§ Your goal
Keep to one stretch of the data below, the lines from the one with "The image size is (372, 344)." up to and including the one with "Click the 2º", and return that stretch exactly.

§ Supplied entries
______________________________
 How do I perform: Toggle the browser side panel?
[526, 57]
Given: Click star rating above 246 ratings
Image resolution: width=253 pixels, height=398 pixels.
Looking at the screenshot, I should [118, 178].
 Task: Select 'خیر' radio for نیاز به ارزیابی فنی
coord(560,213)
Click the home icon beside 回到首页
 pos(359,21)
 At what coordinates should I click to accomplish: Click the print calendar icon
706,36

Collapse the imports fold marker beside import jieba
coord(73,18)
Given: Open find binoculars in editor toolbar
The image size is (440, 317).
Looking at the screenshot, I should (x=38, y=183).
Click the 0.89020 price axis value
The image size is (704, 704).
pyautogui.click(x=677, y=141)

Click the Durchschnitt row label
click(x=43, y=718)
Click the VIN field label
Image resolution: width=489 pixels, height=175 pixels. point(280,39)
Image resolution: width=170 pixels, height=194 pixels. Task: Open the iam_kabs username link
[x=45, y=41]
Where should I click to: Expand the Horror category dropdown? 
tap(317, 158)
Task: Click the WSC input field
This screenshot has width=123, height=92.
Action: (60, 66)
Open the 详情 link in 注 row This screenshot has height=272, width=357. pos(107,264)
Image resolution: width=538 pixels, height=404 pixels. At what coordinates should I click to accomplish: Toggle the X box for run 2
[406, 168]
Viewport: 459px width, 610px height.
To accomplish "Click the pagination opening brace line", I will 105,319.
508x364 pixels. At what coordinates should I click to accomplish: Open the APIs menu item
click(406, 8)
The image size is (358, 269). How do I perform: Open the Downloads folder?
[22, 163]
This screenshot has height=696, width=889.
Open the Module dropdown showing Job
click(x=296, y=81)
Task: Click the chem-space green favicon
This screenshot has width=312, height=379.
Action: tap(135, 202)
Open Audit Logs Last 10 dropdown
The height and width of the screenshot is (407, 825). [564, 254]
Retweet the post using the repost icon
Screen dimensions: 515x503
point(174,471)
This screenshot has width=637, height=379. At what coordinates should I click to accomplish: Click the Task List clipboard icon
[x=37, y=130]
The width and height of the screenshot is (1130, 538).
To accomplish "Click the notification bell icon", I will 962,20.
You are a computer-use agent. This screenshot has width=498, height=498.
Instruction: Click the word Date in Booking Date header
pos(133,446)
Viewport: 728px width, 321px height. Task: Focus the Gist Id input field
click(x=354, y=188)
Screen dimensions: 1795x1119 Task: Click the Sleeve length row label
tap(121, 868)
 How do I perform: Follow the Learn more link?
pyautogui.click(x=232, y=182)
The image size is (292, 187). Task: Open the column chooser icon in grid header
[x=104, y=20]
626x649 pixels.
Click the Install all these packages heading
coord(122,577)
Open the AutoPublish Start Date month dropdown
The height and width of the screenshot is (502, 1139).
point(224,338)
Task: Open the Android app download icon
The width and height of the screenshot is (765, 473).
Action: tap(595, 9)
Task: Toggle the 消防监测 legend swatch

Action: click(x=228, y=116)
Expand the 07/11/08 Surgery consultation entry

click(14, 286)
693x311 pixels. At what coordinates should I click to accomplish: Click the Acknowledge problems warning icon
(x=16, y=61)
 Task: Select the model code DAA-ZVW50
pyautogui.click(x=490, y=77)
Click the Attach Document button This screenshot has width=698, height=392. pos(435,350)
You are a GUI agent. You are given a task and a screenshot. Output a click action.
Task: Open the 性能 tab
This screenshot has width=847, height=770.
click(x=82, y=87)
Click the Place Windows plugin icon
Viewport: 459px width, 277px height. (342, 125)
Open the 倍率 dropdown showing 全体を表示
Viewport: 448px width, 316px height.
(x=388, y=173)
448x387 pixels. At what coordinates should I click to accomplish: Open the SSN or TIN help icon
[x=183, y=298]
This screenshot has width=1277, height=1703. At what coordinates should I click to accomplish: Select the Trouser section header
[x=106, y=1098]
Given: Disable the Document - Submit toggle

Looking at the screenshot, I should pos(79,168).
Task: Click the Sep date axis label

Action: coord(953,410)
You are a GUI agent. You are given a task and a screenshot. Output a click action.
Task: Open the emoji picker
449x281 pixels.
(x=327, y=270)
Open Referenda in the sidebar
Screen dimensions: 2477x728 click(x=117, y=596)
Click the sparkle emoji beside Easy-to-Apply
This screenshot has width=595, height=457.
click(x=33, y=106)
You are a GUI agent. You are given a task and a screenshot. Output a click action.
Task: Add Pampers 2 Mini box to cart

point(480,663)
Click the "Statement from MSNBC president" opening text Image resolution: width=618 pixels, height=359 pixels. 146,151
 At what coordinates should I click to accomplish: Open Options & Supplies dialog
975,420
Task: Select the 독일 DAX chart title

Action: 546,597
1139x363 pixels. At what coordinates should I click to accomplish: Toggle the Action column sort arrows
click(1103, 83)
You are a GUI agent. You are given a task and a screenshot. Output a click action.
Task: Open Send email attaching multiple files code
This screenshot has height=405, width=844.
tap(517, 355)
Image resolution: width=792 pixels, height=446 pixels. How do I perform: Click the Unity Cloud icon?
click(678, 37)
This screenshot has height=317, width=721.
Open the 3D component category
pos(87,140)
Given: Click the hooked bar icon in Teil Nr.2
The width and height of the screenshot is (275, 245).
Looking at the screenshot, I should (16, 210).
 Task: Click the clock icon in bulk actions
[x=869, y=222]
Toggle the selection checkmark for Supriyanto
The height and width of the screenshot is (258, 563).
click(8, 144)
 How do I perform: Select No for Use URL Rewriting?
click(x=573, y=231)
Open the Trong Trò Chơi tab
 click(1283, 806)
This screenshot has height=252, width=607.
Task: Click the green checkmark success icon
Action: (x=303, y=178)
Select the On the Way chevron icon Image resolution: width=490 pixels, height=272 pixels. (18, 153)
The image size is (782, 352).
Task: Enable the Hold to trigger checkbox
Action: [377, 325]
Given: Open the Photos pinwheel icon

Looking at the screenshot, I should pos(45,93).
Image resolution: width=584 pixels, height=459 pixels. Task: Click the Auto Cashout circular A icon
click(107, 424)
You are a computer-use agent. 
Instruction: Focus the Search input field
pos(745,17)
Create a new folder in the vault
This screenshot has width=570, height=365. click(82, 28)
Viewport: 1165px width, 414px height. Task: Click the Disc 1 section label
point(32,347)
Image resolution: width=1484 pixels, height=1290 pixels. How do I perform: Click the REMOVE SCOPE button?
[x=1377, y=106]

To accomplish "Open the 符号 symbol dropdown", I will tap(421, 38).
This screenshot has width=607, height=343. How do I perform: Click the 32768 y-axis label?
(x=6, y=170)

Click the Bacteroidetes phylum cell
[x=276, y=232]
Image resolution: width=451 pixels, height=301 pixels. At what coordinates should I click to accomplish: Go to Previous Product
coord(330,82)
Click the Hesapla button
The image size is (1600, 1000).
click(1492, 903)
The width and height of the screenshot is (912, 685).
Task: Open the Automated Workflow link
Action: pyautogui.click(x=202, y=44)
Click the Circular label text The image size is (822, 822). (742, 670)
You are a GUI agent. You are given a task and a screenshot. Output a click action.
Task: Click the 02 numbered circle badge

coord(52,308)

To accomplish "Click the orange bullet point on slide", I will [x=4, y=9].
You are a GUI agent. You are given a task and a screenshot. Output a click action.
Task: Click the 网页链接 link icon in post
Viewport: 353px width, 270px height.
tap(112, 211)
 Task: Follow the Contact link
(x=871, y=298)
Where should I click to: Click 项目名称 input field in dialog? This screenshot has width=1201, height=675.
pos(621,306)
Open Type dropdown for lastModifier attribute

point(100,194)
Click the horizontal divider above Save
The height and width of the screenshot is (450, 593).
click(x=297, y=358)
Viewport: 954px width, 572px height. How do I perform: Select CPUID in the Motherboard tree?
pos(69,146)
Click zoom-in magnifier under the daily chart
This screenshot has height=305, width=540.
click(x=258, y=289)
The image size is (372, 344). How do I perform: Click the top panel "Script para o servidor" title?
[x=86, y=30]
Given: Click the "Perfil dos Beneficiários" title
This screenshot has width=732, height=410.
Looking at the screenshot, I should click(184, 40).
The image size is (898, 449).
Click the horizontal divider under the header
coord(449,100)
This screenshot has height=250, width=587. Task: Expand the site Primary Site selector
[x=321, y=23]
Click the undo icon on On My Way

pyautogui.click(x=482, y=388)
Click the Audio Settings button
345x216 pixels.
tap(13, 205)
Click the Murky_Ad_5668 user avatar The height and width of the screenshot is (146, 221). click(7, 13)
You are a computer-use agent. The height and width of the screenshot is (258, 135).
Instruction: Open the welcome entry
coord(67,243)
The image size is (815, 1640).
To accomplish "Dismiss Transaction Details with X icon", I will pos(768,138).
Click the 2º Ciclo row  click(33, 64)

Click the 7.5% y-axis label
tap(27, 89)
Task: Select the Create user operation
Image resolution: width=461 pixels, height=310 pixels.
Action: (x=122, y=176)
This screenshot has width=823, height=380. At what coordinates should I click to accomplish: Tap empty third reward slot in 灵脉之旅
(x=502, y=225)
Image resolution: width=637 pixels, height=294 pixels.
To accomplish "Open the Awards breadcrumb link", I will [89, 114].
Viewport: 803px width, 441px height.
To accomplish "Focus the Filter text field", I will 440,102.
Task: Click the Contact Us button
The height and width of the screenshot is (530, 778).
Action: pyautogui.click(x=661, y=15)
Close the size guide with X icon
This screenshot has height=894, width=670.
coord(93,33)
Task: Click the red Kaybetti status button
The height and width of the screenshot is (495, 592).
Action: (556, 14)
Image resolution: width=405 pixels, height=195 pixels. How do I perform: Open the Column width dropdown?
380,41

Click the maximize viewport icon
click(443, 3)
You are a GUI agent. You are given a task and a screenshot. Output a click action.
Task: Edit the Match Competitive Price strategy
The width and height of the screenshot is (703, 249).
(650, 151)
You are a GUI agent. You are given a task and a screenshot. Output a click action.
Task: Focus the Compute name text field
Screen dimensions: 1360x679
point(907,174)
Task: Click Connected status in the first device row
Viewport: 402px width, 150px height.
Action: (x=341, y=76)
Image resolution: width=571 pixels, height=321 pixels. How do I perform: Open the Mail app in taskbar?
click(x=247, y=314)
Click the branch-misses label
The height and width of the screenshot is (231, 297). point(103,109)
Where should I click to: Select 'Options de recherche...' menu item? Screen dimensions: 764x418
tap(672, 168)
______________________________
§ Solution for this problem
The image size is (372, 344). How do I perform: Click the top panel "Script para o servidor" title?
[x=86, y=30]
Given: Click the "Perfil dos Beneficiários" title
This screenshot has width=732, height=410.
Looking at the screenshot, I should click(184, 40).
The image size is (898, 449).
Click the horizontal divider under the header
coord(449,100)
This screenshot has height=250, width=587. Task: Expand the site Primary Site selector
[x=321, y=23]
Click the undo icon on On My Way

pyautogui.click(x=482, y=388)
Click the Audio Settings button
345x216 pixels.
tap(13, 205)
Click the Murky_Ad_5668 user avatar The height and width of the screenshot is (146, 221). click(7, 13)
You are a computer-use agent. The height and width of the screenshot is (258, 135).
Instruction: Open the welcome entry
coord(67,243)
The image size is (815, 1640).
To accomplish "Dismiss Transaction Details with X icon", I will pos(768,138).
Click the 2º Ciclo row  click(33, 64)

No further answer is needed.